Available data below:

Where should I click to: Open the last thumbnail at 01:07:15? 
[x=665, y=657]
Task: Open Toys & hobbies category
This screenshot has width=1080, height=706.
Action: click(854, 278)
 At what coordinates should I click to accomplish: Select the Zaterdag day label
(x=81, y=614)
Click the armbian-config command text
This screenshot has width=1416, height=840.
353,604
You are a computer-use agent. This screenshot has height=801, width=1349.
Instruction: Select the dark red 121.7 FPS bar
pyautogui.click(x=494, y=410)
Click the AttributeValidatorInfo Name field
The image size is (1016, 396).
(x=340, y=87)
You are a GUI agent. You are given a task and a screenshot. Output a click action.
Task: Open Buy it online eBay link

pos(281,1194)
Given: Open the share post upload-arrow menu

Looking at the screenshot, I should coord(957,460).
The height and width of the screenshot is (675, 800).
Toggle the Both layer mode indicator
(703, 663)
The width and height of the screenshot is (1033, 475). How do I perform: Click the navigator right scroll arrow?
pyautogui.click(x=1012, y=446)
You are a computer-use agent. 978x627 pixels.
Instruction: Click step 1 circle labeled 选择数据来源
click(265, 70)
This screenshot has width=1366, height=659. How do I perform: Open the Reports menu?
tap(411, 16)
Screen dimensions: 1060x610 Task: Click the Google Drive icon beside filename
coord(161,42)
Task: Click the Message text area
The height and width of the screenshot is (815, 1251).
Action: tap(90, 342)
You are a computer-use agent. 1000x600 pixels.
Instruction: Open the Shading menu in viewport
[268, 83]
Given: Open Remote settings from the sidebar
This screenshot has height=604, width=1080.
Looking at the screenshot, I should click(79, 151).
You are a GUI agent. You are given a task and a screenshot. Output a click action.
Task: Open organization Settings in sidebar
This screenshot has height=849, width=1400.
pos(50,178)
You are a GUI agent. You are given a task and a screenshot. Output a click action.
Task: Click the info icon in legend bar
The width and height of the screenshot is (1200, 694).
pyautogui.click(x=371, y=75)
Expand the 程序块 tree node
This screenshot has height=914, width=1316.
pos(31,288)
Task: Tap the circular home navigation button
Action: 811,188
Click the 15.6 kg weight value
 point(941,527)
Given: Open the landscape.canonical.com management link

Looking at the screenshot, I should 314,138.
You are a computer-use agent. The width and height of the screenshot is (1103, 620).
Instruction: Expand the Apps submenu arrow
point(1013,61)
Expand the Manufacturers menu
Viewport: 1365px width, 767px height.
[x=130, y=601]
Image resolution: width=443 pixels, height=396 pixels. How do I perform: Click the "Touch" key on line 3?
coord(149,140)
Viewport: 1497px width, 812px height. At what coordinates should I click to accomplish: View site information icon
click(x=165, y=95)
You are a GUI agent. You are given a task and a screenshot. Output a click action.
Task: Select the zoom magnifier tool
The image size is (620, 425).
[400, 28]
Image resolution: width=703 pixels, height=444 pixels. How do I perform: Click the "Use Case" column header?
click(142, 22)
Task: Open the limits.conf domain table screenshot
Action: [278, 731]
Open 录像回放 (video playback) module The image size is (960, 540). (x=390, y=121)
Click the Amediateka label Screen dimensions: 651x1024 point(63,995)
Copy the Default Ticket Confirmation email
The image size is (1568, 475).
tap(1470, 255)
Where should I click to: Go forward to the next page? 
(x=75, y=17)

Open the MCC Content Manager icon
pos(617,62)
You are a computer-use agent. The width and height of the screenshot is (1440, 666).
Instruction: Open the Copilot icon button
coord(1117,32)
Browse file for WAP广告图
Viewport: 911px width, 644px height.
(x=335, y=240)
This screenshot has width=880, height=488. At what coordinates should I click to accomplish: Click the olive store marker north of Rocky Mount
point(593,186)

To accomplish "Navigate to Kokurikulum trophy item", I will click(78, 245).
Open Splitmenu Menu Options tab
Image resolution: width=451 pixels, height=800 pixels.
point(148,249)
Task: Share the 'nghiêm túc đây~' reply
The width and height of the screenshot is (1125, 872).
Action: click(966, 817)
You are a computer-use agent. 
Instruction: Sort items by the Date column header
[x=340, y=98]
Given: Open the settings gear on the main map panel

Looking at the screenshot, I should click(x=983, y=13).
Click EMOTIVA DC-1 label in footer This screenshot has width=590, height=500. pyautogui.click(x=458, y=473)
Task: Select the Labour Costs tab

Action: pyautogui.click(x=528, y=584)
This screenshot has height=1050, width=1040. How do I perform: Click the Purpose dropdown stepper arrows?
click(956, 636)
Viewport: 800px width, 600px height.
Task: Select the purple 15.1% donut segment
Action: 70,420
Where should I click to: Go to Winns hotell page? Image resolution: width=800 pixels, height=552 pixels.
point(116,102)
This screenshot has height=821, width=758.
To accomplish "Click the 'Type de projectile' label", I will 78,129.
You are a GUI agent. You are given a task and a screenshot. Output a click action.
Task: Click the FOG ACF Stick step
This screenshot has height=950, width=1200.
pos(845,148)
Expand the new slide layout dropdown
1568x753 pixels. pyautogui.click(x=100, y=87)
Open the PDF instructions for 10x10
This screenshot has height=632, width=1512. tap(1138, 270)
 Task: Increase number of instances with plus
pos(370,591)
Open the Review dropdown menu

End of Available data.

▶ **What is needed**: Repeat the data word for word. Leave nothing out.

▶ **Result of this task**:
Where should I click to: Open the last thumbnail at 01:07:15? 
[x=665, y=657]
Task: Open Toys & hobbies category
This screenshot has width=1080, height=706.
Action: click(854, 278)
 At what coordinates should I click to accomplish: Select the Zaterdag day label
(x=81, y=614)
Click the armbian-config command text
This screenshot has width=1416, height=840.
353,604
You are a computer-use agent. This screenshot has height=801, width=1349.
Instruction: Select the dark red 121.7 FPS bar
pyautogui.click(x=494, y=410)
Click the AttributeValidatorInfo Name field
The image size is (1016, 396).
(x=340, y=87)
You are a GUI agent. You are given a task and a screenshot. Output a click action.
Task: Open Buy it online eBay link

pos(281,1194)
Given: Open the share post upload-arrow menu

Looking at the screenshot, I should coord(957,460).
The height and width of the screenshot is (675, 800).
Toggle the Both layer mode indicator
(703, 663)
The width and height of the screenshot is (1033, 475). How do I perform: Click the navigator right scroll arrow?
pyautogui.click(x=1012, y=446)
You are a computer-use agent. 978x627 pixels.
Instruction: Click step 1 circle labeled 选择数据来源
click(265, 70)
This screenshot has width=1366, height=659. How do I perform: Open the Reports menu?
tap(411, 16)
Screen dimensions: 1060x610 Task: Click the Google Drive icon beside filename
coord(161,42)
Task: Click the Message text area
The height and width of the screenshot is (815, 1251).
Action: tap(90, 342)
You are a computer-use agent. 1000x600 pixels.
Instruction: Open the Shading menu in viewport
[268, 83]
Given: Open Remote settings from the sidebar
This screenshot has height=604, width=1080.
Looking at the screenshot, I should click(79, 151).
You are a GUI agent. You are given a task and a screenshot. Output a click action.
Task: Open organization Settings in sidebar
This screenshot has height=849, width=1400.
pos(50,178)
You are a GUI agent. You are given a task and a screenshot. Output a click action.
Task: Click the info icon in legend bar
The width and height of the screenshot is (1200, 694).
pyautogui.click(x=371, y=75)
Expand the 程序块 tree node
This screenshot has height=914, width=1316.
pos(31,288)
Task: Tap the circular home navigation button
Action: 811,188
Click the 15.6 kg weight value
 point(941,527)
Given: Open the landscape.canonical.com management link

Looking at the screenshot, I should 314,138.
You are a computer-use agent. The width and height of the screenshot is (1103, 620).
Instruction: Expand the Apps submenu arrow
point(1013,61)
Expand the Manufacturers menu
Viewport: 1365px width, 767px height.
[x=130, y=601]
Image resolution: width=443 pixels, height=396 pixels. How do I perform: Click the "Touch" key on line 3?
coord(149,140)
Viewport: 1497px width, 812px height. At what coordinates should I click to accomplish: View site information icon
click(x=165, y=95)
You are a GUI agent. You are given a task and a screenshot. Output a click action.
Task: Select the zoom magnifier tool
The image size is (620, 425).
[400, 28]
Image resolution: width=703 pixels, height=444 pixels. How do I perform: Click the "Use Case" column header?
click(142, 22)
Task: Open the limits.conf domain table screenshot
Action: [278, 731]
Open 录像回放 (video playback) module The image size is (960, 540). (x=390, y=121)
Click the Amediateka label Screen dimensions: 651x1024 point(63,995)
Copy the Default Ticket Confirmation email
The image size is (1568, 475).
tap(1470, 255)
Where should I click to: Go forward to the next page? 
(x=75, y=17)

Open the MCC Content Manager icon
pos(617,62)
You are a computer-use agent. The width and height of the screenshot is (1440, 666).
Instruction: Open the Copilot icon button
coord(1117,32)
Browse file for WAP广告图
Viewport: 911px width, 644px height.
(x=335, y=240)
This screenshot has width=880, height=488. At what coordinates should I click to accomplish: Click the olive store marker north of Rocky Mount
point(593,186)

To accomplish "Navigate to Kokurikulum trophy item", I will click(78, 245).
Open Splitmenu Menu Options tab
Image resolution: width=451 pixels, height=800 pixels.
point(148,249)
Task: Share the 'nghiêm túc đây~' reply
The width and height of the screenshot is (1125, 872).
Action: click(966, 817)
You are a computer-use agent. 
Instruction: Sort items by the Date column header
[x=340, y=98]
Given: Open the settings gear on the main map panel

Looking at the screenshot, I should click(x=983, y=13).
Click EMOTIVA DC-1 label in footer This screenshot has width=590, height=500. pyautogui.click(x=458, y=473)
Task: Select the Labour Costs tab

Action: pyautogui.click(x=528, y=584)
This screenshot has height=1050, width=1040. How do I perform: Click the Purpose dropdown stepper arrows?
click(956, 636)
Viewport: 800px width, 600px height.
Task: Select the purple 15.1% donut segment
Action: 70,420
Where should I click to: Go to Winns hotell page? Image resolution: width=800 pixels, height=552 pixels.
point(116,102)
This screenshot has height=821, width=758.
To accomplish "Click the 'Type de projectile' label", I will 78,129.
You are a GUI agent. You are given a task and a screenshot. Output a click action.
Task: Click the FOG ACF Stick step
This screenshot has height=950, width=1200.
pos(845,148)
Expand the new slide layout dropdown
1568x753 pixels. pyautogui.click(x=100, y=87)
Open the PDF instructions for 10x10
This screenshot has height=632, width=1512. tap(1138, 270)
 Task: Increase number of instances with plus
pos(370,591)
Open the Review dropdown menu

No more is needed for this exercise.